REPRESENTATIONS AND WARRANTIES OF TRI-VALLEY AND C-SUB

 

        Tri-Valley and C-Sub represent and warrant that each of the following representations, warranties and statements is true and correct as of the Agreement Date and as of the Closing Date.

 

        4.1     Organization and Good Standing. Tri-Valley is a corporation duly organized, validly existing and in good standing under the laws of the State of Delaware and has the corporate power and authority to own, operate and lease its properties and to carry on its business. C-Sub is a corporation duly organized, validly existing and in good standing under the laws of the State of Nevada. Tri-Valley owns all of the issued and outstanding capital stock of C-Sub.

 

        4.2     Power, Authorization and Validity. Tri-Valley and C-Sub have all requisite corporate power and authority and have taken all necessary corporate action to enter into, execute, and deliver this Agreement, to consummate the Merger, and to perform their respective obligations hereunder.

 

                (a)     No Consents. No consent, approval, order or authorization of, or registration, or filing with, any governmental authority, or any other person, is necessary in order to enable Tri-Valley and C-Sub to lawfully execute and deliver, and enter into this Agreement except for (i) the filing of the Articles of Merger with the Delaware and Nevada Secretaries of State; (ii) the filing by Tri-Valley of such reports and information with the Securities and Exchange Commission as may be required in connection with this Agreement and the Merger, (iii) such other filings as may be required by the American Stock Exchange with respect to the Merger and the issuance of the Merger Consideration, and (iv) such filings, if any, as may be required in order for Tri-Valley to comply with applicable federal and state securities laws.

* TASKS *
1. Answer these questions from the extract:
(a) Under the laws of which state is C-Sub organized?
(b) Which company owns all of the issued and outstanding capital stock of C-Sub?
(c) Which stock exchange may require other filings with respect to the Merger?
2. In the records, repeat the lines starting with the line that contains "Select 初中作文 in" and going on through the line that contains "pos(1248,84)".

* LISTED ENTRIES *
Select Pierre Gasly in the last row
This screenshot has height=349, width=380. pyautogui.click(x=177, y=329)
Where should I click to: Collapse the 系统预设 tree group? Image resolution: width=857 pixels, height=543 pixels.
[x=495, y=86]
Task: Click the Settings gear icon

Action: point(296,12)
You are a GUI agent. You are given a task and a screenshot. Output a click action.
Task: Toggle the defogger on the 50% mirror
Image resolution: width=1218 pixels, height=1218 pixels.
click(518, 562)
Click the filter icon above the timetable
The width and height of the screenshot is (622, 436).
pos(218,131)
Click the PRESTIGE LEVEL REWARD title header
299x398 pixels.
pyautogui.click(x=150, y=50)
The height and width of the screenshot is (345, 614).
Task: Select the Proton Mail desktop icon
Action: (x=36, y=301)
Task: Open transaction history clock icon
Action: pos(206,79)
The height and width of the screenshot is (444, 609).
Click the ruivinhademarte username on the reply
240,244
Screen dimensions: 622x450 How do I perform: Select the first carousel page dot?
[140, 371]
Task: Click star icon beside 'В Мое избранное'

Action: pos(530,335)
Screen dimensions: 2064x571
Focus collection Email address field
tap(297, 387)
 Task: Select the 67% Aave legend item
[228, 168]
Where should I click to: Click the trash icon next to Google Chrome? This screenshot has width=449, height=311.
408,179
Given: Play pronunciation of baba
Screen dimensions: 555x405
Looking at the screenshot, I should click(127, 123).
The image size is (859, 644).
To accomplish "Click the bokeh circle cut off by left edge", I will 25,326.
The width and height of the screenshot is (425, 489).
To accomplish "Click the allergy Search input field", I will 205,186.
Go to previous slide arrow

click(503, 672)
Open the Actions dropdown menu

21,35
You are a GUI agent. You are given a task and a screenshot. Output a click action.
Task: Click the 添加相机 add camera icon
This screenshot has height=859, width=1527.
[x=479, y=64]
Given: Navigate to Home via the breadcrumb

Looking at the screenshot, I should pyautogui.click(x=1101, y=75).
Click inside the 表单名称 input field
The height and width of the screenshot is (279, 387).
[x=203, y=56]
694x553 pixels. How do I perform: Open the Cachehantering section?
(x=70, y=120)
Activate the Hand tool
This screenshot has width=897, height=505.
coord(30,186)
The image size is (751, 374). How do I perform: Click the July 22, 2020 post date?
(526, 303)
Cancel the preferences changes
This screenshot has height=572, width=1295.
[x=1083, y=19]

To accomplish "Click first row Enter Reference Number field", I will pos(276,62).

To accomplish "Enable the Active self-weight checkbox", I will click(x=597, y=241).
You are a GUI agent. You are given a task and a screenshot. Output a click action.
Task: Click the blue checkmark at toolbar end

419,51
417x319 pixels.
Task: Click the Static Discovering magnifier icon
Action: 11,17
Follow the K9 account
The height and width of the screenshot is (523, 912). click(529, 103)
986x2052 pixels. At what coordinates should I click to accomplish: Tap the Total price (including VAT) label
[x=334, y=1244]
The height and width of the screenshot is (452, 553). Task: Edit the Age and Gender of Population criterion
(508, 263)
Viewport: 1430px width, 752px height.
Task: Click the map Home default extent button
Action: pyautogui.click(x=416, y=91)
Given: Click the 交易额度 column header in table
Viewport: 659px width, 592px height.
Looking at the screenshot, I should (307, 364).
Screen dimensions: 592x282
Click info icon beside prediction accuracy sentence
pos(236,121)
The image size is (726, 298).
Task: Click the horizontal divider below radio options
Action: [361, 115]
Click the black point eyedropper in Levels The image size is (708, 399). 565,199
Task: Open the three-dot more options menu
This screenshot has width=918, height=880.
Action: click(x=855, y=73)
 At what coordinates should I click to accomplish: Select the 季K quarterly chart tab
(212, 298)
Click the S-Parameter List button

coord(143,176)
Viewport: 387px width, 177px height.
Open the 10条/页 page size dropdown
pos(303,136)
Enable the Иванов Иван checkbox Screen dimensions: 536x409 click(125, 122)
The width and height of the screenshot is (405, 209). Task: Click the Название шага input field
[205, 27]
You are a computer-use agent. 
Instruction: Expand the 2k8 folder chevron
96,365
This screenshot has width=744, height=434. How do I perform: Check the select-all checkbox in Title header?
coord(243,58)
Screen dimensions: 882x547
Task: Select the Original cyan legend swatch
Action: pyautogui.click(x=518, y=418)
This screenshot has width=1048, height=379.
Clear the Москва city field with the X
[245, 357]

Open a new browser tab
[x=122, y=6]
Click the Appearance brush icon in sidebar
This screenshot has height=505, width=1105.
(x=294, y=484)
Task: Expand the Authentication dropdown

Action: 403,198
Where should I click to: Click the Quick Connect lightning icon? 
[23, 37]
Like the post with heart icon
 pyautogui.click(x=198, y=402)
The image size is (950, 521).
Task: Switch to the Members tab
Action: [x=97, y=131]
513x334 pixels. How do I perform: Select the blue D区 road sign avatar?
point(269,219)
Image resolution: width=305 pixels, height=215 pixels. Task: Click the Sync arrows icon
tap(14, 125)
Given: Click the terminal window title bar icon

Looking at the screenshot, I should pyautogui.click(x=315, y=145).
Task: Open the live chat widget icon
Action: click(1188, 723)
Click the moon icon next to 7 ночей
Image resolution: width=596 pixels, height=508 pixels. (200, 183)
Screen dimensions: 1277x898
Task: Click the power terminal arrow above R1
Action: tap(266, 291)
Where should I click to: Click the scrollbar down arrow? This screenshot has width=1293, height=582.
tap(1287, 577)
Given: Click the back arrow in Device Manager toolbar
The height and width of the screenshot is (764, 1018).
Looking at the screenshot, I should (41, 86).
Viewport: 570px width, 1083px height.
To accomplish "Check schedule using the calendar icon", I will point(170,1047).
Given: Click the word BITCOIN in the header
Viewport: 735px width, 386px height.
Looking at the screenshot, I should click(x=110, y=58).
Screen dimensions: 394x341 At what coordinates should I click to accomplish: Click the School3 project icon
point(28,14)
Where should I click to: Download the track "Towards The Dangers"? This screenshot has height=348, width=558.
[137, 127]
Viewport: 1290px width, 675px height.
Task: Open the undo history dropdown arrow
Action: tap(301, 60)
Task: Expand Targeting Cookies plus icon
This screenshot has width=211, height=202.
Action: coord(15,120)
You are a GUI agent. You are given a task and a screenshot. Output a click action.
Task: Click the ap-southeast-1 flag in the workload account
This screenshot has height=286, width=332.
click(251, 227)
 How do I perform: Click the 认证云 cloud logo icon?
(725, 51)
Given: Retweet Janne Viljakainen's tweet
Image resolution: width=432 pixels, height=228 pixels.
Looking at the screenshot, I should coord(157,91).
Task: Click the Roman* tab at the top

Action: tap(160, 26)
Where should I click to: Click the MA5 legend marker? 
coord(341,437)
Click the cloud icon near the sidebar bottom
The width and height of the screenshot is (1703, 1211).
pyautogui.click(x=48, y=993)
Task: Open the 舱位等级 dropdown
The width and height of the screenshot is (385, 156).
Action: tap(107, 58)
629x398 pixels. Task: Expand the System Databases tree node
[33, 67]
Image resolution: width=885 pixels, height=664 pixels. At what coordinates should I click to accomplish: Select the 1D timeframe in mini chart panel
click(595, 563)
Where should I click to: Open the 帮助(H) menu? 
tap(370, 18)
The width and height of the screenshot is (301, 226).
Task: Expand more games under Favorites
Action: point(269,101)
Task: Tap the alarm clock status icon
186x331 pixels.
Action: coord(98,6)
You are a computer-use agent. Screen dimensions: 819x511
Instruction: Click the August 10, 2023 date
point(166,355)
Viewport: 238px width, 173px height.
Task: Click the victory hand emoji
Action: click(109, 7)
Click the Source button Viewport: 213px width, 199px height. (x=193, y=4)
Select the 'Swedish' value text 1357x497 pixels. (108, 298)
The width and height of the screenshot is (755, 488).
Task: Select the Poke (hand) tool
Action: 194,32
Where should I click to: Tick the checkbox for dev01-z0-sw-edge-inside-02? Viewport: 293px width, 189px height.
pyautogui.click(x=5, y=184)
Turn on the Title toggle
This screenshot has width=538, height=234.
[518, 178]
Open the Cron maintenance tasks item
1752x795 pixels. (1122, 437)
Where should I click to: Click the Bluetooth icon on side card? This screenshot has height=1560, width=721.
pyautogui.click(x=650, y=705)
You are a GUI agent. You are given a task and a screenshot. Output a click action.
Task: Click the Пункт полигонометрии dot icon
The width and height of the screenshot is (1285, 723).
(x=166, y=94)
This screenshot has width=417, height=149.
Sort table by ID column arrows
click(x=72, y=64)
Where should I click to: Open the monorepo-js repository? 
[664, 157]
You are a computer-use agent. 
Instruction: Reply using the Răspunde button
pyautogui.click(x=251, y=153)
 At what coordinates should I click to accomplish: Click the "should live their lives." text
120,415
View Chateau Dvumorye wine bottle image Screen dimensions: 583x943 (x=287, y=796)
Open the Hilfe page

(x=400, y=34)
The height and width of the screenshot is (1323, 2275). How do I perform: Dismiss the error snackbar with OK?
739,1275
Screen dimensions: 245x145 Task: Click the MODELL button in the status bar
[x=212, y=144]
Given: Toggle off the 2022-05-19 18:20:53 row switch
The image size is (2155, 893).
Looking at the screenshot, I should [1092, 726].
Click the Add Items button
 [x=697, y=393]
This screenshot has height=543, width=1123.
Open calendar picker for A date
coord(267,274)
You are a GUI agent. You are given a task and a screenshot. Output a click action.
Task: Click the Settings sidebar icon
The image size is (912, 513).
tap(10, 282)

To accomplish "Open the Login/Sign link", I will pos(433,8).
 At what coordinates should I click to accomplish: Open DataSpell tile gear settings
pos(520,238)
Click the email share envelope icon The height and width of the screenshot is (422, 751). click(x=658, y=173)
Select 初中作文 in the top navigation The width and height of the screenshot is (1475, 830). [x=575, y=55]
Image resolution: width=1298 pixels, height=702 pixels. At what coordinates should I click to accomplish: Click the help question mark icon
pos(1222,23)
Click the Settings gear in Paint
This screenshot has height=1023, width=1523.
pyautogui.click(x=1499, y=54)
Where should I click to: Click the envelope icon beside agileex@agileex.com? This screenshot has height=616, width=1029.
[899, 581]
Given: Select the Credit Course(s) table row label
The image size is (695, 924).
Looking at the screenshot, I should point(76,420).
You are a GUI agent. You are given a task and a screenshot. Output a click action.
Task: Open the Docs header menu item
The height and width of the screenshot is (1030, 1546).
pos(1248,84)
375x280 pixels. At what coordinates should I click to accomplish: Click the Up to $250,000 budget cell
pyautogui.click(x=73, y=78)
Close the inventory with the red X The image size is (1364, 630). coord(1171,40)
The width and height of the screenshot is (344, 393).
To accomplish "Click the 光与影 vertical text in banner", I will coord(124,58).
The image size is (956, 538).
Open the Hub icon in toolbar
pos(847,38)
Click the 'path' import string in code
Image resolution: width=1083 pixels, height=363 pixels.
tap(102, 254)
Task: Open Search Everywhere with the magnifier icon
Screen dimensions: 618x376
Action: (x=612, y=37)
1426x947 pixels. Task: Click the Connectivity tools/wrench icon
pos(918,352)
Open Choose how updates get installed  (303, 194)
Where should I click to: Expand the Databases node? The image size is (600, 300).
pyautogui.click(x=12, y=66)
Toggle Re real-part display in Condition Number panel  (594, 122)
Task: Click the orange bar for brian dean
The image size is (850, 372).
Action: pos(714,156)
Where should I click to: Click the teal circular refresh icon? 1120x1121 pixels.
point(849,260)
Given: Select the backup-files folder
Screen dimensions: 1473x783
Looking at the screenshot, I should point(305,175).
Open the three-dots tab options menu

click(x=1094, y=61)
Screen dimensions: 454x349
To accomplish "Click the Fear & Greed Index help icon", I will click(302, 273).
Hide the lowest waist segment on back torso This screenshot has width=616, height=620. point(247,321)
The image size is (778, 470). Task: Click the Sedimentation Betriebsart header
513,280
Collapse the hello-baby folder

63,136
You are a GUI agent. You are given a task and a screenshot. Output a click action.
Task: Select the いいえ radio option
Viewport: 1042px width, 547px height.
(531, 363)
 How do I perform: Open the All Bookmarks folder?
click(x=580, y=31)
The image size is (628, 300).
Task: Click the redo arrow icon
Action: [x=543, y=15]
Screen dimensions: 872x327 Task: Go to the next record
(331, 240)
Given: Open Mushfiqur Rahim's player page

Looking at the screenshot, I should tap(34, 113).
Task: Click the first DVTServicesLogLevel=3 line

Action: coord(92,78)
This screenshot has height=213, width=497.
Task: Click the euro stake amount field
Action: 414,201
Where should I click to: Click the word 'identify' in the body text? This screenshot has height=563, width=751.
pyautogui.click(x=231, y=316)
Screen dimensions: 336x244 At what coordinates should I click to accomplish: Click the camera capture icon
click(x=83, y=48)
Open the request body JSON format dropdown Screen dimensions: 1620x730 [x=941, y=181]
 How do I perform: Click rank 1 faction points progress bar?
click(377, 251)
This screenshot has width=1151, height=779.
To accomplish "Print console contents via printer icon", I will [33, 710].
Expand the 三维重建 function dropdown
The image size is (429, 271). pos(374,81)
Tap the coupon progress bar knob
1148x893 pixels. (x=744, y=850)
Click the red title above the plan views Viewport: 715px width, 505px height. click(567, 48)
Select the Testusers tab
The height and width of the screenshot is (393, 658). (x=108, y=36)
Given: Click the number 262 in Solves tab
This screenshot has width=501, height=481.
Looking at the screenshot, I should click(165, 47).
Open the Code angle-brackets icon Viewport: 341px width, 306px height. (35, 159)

* RESPONSES TO THE EXERCISE *
1.
(a) Nevada
(b) Tri-Valley
(c) The American Stock Exchange

2.
Select 初中作文 in the top navigation The width and height of the screenshot is (1475, 830). [x=575, y=55]
Image resolution: width=1298 pixels, height=702 pixels. At what coordinates should I click to accomplish: Click the help question mark icon
pos(1222,23)
Click the Settings gear in Paint
This screenshot has height=1023, width=1523.
pyautogui.click(x=1499, y=54)
Where should I click to: Click the envelope icon beside agileex@agileex.com? This screenshot has height=616, width=1029.
[899, 581]
Given: Select the Credit Course(s) table row label
The image size is (695, 924).
Looking at the screenshot, I should point(76,420).
You are a GUI agent. You are given a task and a screenshot. Output a click action.
Task: Open the Docs header menu item
The height and width of the screenshot is (1030, 1546).
pos(1248,84)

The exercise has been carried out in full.